EXCERPTED TEXT.
Question

Find the derivative of $$y$$ with respect to the appropriate variable.$$y=(1-\theta) \tanh ^{-1} \theta$$

Answer

**step1 Identify the components for the product rule**

The given function $$y=(1-\theta) \tanh ^{-1} \theta$$ is a product of two functions of $$\theta$$. We can define the first function as $$u = 1-\theta$$ and the second function as $$v = \tanh^{-1}\theta$$. To find the derivative of $$y$$ with respect to $$\theta$$, we will use the product rule for differentiation.

**step2 Find the derivative of the first component**

We need to find the derivative of $$u = 1-\theta$$ with respect to $$\theta$$. The derivative of a constant (like 1) is 0, and the derivative of $$-\theta$$ is -1.

$$\frac{du}{d\theta} = \frac{d}{d\theta}(1-\theta) = 0 - 1 = -1$$

**step3 Find the derivative of the second component**

Next, we need to find the derivative of $$v = \tanh^{-1}\theta$$ with respect to $$\theta$$. This is a standard derivative of an inverse hyperbolic function. The derivative of $$\tanh^{-1}x$$ is $$\frac{1}{1-x^2}$$.

$$\frac{dv}{d\theta} = \frac{d}{d\theta}(\tanh^{-1}\theta) = \frac{1}{1-\theta^2}$$

**step4 Apply the product rule**

The product rule states that if $$y = u \cdot v$$, then its derivative with respect to $$\theta$$ is given by the formula: $$\frac{dy}{d\theta} = \frac{du}{d\theta} \cdot v + u \cdot \frac{dv}{d\theta}$$. Now, we substitute the expressions for $$u, v, \frac{du}{d\theta},$$ and $$\frac{dv}{d\theta}$$ that we found in the previous steps.

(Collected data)
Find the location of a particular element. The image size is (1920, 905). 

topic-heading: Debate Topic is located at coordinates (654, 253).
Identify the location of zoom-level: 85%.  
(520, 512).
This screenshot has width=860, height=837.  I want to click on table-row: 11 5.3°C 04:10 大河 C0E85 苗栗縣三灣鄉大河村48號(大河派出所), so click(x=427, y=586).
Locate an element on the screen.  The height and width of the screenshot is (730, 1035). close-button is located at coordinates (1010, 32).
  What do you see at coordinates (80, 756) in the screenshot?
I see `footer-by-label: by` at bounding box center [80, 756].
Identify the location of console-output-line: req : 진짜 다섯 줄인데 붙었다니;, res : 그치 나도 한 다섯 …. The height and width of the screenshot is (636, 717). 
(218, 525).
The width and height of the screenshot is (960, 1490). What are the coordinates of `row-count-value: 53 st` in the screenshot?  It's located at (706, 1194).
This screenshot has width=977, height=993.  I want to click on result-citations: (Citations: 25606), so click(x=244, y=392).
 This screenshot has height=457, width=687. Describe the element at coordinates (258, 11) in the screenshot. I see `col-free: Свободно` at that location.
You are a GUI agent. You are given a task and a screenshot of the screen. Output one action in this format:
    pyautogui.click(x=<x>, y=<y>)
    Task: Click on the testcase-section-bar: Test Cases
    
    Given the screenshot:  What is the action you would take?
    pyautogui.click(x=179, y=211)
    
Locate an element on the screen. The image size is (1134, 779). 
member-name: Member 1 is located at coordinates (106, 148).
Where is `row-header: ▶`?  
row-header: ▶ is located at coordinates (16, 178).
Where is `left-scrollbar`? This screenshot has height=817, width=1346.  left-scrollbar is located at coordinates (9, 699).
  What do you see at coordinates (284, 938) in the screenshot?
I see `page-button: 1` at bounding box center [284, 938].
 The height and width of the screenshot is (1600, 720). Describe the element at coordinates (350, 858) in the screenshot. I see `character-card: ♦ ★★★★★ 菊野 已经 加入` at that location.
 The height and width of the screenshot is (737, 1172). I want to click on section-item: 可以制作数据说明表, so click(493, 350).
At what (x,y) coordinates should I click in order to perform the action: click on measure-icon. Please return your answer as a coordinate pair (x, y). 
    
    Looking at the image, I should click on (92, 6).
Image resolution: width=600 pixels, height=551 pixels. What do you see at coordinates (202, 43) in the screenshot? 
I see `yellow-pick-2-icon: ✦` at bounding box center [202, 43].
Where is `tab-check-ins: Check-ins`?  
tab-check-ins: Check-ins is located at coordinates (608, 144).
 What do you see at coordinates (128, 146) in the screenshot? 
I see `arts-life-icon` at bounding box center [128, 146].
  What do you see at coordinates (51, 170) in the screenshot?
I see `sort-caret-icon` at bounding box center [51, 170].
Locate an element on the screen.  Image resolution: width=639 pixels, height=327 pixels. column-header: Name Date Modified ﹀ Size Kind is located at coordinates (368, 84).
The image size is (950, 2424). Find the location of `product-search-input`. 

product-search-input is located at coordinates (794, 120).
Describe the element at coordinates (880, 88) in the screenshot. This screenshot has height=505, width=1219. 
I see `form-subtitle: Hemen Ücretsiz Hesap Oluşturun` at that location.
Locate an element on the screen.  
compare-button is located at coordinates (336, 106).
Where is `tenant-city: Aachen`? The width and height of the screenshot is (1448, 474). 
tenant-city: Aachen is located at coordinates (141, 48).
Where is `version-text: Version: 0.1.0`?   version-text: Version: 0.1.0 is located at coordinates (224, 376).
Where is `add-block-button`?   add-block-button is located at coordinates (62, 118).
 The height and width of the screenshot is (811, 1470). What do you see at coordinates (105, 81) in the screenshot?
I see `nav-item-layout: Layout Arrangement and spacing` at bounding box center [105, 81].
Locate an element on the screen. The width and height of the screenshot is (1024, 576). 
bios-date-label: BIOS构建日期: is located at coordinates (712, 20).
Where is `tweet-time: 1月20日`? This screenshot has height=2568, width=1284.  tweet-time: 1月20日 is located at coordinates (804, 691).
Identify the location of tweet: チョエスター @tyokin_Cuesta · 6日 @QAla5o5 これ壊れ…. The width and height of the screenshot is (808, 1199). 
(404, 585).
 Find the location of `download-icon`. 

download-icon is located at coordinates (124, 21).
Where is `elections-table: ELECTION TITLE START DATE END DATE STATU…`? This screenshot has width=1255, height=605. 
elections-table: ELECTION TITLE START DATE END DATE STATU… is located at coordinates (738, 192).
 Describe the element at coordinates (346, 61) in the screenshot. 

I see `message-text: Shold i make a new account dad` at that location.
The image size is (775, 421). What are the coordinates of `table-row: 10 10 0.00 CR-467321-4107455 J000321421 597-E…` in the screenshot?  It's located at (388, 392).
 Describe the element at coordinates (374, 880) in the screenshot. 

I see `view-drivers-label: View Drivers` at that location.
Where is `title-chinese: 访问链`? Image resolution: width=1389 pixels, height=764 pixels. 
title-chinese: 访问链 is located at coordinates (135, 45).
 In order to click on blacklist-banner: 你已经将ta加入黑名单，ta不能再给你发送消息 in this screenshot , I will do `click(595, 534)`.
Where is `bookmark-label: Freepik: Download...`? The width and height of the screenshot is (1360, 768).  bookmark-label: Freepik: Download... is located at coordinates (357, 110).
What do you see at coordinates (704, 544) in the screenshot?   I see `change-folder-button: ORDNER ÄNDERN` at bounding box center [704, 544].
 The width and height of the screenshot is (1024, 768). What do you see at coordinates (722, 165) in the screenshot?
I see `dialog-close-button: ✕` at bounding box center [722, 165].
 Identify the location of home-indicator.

WHAT YOU WILL DO.
- A) List the bold step headings in the derivative solution, in the order they appear.
- B) Return, unchanged, the part of the rows that opens with the line containing "In order to click" and runs through the last of the rows.

ACTIVITY ANSWERS.
- A)
1. Identify the components for the product rule
2. Find the derivative of the first component
3. Find the derivative of the second component
4. Apply the product rule

- B)
 In order to click on blacklist-banner: 你已经将ta加入黑名单，ta不能再给你发送消息 in this screenshot , I will do `click(595, 534)`.
Where is `bookmark-label: Freepik: Download...`? The width and height of the screenshot is (1360, 768).  bookmark-label: Freepik: Download... is located at coordinates (357, 110).
What do you see at coordinates (704, 544) in the screenshot?   I see `change-folder-button: ORDNER ÄNDERN` at bounding box center [704, 544].
 The width and height of the screenshot is (1024, 768). What do you see at coordinates (722, 165) in the screenshot?
I see `dialog-close-button: ✕` at bounding box center [722, 165].
 Identify the location of home-indicator.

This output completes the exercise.